### PROMPT
In the entries that follow, the line with "The height and width of the screenshot is (166, 329)." opens the range and the line with "Given: Click the Permissive" closes it; repeat that range exactly, both lines included.

### INPUT RECORDS
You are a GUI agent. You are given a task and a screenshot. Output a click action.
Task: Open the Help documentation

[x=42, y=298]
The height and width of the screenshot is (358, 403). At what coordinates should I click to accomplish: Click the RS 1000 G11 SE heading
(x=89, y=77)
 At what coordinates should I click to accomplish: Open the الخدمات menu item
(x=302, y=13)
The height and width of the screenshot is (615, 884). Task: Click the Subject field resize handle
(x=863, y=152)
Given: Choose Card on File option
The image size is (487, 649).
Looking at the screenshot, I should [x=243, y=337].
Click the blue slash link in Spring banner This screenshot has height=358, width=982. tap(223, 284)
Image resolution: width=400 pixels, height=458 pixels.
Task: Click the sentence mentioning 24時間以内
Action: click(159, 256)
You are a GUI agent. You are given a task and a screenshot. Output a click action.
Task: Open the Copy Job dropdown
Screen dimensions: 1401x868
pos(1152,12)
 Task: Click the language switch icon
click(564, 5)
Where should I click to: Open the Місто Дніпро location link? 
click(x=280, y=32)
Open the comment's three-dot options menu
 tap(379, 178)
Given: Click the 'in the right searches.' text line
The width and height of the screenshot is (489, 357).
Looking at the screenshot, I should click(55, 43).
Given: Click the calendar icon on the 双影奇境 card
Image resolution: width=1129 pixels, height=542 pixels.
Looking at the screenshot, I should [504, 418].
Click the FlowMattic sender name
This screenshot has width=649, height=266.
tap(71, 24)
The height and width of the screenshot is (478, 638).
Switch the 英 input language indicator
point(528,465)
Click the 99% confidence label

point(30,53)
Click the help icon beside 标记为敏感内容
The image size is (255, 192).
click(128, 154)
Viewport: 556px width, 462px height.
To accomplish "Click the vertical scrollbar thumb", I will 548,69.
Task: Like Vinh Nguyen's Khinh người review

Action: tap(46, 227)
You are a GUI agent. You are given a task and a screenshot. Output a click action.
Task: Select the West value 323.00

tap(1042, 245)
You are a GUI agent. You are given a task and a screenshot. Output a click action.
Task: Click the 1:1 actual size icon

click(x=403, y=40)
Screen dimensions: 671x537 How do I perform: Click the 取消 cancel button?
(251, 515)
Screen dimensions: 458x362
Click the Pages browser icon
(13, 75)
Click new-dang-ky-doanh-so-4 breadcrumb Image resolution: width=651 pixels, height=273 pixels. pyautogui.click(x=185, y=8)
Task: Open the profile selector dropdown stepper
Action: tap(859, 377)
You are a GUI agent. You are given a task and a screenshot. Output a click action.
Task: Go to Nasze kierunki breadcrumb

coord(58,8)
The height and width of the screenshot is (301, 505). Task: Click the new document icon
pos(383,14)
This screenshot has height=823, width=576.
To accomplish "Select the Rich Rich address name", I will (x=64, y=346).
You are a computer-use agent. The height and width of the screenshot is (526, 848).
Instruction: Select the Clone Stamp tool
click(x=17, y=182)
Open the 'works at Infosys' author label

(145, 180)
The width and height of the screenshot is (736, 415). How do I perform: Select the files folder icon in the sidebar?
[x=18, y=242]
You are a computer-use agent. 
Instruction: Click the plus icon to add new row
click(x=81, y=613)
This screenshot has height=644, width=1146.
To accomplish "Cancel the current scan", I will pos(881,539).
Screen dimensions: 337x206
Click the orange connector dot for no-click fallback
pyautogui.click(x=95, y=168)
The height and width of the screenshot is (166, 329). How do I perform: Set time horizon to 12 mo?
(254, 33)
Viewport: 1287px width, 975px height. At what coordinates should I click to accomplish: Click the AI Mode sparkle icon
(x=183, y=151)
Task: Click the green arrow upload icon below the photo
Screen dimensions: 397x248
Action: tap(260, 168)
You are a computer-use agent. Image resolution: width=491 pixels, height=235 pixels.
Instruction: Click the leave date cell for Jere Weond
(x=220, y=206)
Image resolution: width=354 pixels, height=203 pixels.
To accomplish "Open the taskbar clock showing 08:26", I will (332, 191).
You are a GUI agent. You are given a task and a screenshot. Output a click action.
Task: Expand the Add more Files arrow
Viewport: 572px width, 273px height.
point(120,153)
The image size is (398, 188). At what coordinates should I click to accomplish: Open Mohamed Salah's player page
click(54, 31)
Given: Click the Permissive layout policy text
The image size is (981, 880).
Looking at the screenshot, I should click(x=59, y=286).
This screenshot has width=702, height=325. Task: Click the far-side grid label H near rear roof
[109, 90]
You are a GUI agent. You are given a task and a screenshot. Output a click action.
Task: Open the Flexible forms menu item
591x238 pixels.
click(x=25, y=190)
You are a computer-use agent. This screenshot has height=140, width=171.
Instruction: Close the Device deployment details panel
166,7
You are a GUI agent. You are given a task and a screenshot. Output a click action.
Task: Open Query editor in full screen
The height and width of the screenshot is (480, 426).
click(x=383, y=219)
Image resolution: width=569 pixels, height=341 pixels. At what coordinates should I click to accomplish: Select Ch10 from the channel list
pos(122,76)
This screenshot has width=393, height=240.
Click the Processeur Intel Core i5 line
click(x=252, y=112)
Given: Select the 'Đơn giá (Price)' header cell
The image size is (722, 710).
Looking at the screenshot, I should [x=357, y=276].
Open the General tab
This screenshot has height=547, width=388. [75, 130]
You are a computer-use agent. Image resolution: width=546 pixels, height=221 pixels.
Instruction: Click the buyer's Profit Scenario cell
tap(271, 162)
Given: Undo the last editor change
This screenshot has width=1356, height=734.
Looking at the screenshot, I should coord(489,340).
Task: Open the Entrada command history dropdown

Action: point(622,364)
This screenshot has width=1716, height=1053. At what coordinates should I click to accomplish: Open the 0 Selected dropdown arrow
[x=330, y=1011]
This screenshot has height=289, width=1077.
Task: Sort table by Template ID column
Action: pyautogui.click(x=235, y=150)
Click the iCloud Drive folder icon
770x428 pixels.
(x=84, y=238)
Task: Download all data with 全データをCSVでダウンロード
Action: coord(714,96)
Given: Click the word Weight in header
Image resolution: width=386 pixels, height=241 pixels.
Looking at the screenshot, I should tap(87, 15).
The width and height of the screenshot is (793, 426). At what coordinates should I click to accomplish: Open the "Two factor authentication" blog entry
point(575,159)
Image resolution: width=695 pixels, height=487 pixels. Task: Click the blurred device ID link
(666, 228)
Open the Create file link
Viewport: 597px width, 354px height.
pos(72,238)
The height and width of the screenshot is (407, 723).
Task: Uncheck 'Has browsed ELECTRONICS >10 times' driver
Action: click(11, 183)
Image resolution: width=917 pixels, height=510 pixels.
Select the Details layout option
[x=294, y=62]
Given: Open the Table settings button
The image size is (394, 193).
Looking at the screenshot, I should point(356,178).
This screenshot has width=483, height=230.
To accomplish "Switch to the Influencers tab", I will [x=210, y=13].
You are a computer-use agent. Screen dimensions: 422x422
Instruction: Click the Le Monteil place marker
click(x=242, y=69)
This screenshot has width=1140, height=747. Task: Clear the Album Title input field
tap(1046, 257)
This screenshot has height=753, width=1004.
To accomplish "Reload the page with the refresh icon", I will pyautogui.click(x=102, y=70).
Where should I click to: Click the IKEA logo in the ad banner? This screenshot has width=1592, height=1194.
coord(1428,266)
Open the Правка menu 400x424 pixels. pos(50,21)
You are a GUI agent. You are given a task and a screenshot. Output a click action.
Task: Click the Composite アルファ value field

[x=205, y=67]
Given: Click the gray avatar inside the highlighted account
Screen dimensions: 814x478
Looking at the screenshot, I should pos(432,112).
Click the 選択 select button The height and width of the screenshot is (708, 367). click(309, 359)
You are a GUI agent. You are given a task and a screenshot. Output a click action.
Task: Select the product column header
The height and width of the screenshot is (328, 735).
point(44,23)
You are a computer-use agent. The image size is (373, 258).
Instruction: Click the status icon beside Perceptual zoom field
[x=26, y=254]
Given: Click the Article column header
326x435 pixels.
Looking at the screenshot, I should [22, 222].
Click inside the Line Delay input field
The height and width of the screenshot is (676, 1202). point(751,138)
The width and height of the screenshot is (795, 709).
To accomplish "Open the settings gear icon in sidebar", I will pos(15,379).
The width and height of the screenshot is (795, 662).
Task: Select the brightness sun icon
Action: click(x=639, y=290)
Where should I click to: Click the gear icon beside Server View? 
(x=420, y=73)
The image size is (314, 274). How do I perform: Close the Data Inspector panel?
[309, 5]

### RESPONSE FOR THIS EXERCISE
The height and width of the screenshot is (166, 329). How do I perform: Set time horizon to 12 mo?
(254, 33)
Viewport: 1287px width, 975px height. At what coordinates should I click to accomplish: Click the AI Mode sparkle icon
(x=183, y=151)
Task: Click the green arrow upload icon below the photo
Screen dimensions: 397x248
Action: tap(260, 168)
You are a computer-use agent. Image resolution: width=491 pixels, height=235 pixels.
Instruction: Click the leave date cell for Jere Weond
(x=220, y=206)
Image resolution: width=354 pixels, height=203 pixels.
To accomplish "Open the taskbar clock showing 08:26", I will (332, 191).
You are a GUI agent. You are given a task and a screenshot. Output a click action.
Task: Expand the Add more Files arrow
Viewport: 572px width, 273px height.
point(120,153)
The image size is (398, 188). At what coordinates should I click to accomplish: Open Mohamed Salah's player page
click(54, 31)
Given: Click the Permissive layout policy text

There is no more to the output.